Addition: I know 32bit word vs 64bit word. The char 'A' requires 4 bytes in 32 bit mode and 8 bytes in 64bit in memory. Does an executable contain tons of constants which aligned/padded so it's bigger in 64bit form? IMHO the differences between 64bit exe & 32bit exe are instruction codes -I think they don't inflate the file size too much- and static data & memory addresses. If so, an exe contains much more static data than I imagine. It looks like PNG8 vs PNG24 a bit. Or I'm totally wrong.

Answer 1

Depending on the ISA (Intel, ARM, whatever), various instructions need to be word-aligned (which may cause them to take more space), and numerical constants need to match the processor's word size. Binary code is full of int constants: your loops start at zero, etc. In short, the likely cause of the extra space is int padding and word alignment of constant data.

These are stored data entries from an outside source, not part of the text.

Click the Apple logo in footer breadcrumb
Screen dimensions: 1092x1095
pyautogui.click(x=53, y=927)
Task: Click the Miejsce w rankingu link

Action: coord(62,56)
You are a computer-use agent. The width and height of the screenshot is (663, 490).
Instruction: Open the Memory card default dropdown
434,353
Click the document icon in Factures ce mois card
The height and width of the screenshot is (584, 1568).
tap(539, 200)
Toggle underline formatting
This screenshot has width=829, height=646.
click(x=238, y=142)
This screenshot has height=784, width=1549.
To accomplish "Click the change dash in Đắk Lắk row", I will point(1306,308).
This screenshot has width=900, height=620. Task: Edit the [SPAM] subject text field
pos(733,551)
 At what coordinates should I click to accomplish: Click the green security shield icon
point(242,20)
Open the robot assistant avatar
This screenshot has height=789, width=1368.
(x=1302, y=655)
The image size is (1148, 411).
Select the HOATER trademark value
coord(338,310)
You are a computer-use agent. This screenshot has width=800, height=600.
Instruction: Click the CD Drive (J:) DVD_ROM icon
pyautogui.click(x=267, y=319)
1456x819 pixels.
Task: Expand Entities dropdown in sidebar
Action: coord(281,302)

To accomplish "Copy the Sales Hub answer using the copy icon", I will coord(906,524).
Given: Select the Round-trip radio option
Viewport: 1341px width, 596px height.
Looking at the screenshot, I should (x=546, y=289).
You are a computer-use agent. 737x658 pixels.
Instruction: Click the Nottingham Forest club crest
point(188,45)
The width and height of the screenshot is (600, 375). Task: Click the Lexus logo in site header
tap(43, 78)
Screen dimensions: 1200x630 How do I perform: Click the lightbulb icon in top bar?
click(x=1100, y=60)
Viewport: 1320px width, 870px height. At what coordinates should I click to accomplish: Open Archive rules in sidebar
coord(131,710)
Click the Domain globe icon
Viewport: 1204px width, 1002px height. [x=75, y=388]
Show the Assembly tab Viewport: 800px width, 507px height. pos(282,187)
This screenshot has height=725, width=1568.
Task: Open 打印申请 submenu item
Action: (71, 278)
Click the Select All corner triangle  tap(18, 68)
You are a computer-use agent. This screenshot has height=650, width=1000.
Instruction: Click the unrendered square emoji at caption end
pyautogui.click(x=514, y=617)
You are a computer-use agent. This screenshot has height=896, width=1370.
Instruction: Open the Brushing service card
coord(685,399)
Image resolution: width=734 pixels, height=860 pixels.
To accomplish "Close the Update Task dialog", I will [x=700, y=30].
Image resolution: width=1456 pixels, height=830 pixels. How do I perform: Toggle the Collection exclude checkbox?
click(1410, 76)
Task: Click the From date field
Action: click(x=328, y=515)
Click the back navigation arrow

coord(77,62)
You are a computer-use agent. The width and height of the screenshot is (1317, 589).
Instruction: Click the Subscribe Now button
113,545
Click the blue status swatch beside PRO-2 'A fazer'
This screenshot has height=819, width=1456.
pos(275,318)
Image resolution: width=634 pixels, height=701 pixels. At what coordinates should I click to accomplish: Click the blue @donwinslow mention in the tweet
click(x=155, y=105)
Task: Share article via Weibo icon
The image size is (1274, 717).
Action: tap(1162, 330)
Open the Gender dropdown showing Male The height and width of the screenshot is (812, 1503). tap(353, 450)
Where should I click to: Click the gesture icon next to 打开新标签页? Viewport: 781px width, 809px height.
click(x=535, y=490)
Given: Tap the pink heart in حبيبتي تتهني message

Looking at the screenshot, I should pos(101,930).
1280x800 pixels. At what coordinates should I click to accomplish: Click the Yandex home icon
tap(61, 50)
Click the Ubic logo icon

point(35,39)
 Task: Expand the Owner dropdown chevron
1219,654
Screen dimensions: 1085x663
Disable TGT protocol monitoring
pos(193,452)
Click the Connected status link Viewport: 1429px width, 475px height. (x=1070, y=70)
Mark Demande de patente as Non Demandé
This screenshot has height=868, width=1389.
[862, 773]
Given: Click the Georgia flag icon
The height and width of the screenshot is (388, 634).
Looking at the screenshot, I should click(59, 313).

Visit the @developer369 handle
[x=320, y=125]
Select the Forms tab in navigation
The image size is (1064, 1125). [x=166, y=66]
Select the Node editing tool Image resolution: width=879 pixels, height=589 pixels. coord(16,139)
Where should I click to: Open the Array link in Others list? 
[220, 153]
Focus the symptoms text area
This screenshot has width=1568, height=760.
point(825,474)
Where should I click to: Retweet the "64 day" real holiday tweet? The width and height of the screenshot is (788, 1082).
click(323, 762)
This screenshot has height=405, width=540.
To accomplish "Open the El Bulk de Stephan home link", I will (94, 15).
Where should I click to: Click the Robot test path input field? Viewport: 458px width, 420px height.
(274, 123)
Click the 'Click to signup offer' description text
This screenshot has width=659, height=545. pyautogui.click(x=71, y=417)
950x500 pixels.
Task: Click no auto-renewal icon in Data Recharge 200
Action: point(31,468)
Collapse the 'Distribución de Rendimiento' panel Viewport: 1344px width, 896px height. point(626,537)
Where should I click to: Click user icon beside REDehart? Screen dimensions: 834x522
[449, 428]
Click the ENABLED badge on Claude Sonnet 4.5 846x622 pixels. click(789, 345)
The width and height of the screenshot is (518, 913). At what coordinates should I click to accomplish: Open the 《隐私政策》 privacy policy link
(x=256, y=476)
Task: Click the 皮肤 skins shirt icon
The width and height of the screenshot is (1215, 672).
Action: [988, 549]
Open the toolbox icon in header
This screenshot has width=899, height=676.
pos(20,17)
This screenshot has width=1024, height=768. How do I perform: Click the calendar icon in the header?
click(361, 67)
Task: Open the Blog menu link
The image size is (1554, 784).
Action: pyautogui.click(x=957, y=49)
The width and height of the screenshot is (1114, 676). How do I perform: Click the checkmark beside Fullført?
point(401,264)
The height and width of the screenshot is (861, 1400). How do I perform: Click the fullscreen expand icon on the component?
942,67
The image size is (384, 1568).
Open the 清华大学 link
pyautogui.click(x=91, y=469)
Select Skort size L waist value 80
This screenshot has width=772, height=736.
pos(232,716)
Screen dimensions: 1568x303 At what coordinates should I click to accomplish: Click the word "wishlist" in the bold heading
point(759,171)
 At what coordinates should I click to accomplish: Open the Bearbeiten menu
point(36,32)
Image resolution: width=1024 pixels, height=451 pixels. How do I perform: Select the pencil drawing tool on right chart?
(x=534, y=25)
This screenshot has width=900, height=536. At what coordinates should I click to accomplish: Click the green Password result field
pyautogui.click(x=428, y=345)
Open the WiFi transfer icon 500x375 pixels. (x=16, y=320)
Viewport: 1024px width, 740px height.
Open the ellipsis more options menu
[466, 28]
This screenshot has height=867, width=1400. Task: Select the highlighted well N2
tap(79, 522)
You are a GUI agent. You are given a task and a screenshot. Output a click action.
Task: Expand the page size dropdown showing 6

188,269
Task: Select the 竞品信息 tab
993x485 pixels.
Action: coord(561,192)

Depending on how it's compiled, 64-bit code may well use more memory. Data structures also want to be word-aligned for fast access, and the compiler may choose to pad your structs. Also, depending on the compiler, some int constants may change size. (That's why you always see typdefs like uint32: guaranteed size.)

Last but not least, pointers take twice the memory.

Answer 2

One reason for writing a 64-bit program is to be able to use more RAM. This requires using 8 bytes for an address instead of 4 bytes in a 32-bit program. That might increase the program size.

On the other hand, if your program handles data that is intrinsically 64 bits, it can do that in a single instruction where a 32-bit program would use two instructions. This would make the program smaller and faster.

The char 'A' uses a single byte in either case, so that doesn't matter.